■ 目的 a: エントリーのうち、「Screen dimensions: 1430x797」を含む行から「Action: click(x=1260, y=99)」を含む行まで(両端を含む)を、「Share」を「Save」に置き換えて書き直してください。それ以外の部分は変えないでください。

'14~'16年とJRA最多勝利騎手&MVJに輝いた戸崎圭太騎手による、大井競馬在籍時代から続く
人気コーナー!トップジョッキーならではの本音、レースへの意気込みをお届けします!
10月28日時点1550勝
オールカマーはテン乗りグレイルと参戦&1000勝パーティーに感謝
2019/9/20(金)
1週前の3日間開催では「らしくない」騎乗依頼数だった戸崎騎手だが、それでも3勝をマーク。予定していたG1での騎乗予定馬が続々と戦線離脱の不運、今秋には大物外国人ジョッキーたちの来日が噂されるなど、壁は立ちはだかるが、今週、来週と残りの中山開催でどこまで勝ち星を残すことができるか。次の大台へ向けて、戦いを見守りたい。(聞き手:競馬ラボ・小野田)
-:まず、話題といえば、先日16日は3日間開催直後に1000勝達成記念パーティーを開催したことでしょうか。
圭太:来ていただいた皆様はありがとうございました。僕が思っていた以上の盛り上がりで、自分自身も楽しんじゃいましたね。最高・・・至福の時間だったと思います。進行も上手くいき、本当に良かったと思います。

■ 目的 b:
本文について、次の問いに短く答えてください。
(i) 戸崎騎手がJRA最多勝利騎手とMVJに輝いたのは何年から何年ですか。
(ii) 1000勝達成記念パーティーは何日に開催されましたか。
(iii) オールカマーで戸崎騎手がテン乗りで参戦する馬は何ですか。

■ 表示情報:
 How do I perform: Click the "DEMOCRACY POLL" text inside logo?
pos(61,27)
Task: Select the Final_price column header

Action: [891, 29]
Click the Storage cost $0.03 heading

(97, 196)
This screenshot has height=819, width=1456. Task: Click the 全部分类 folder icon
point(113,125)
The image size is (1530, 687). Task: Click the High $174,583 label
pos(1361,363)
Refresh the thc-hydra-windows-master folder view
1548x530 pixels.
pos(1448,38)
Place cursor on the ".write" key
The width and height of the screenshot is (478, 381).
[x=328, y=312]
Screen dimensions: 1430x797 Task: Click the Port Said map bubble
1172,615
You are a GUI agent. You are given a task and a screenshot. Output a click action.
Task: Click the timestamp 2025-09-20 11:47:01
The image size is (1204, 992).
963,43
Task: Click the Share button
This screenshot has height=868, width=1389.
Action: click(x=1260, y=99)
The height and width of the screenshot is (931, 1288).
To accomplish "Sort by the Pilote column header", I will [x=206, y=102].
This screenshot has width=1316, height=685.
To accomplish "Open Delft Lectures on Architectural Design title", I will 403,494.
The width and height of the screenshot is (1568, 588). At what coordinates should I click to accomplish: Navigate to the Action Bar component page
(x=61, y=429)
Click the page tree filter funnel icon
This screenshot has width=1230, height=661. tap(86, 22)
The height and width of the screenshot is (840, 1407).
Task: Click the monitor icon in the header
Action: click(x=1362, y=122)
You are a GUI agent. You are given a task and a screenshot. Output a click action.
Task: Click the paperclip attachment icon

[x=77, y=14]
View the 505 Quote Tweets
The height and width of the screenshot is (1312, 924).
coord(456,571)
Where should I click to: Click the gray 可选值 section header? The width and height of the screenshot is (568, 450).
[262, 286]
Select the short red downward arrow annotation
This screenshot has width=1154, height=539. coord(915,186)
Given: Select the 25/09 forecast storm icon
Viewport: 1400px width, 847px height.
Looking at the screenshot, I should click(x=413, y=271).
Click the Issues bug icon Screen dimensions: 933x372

■ 回答 a:
Screen dimensions: 1430x797 Task: Click the Port Said map bubble
1172,615
You are a GUI agent. You are given a task and a screenshot. Output a click action.
Task: Click the timestamp 2025-09-20 11:47:01
The image size is (1204, 992).
963,43
Task: Click the Save button
This screenshot has height=868, width=1389.
Action: click(x=1260, y=99)

■ 回答 b:
(i) '14年から'16年です。
(ii) 16日です。
(iii) グレイルです。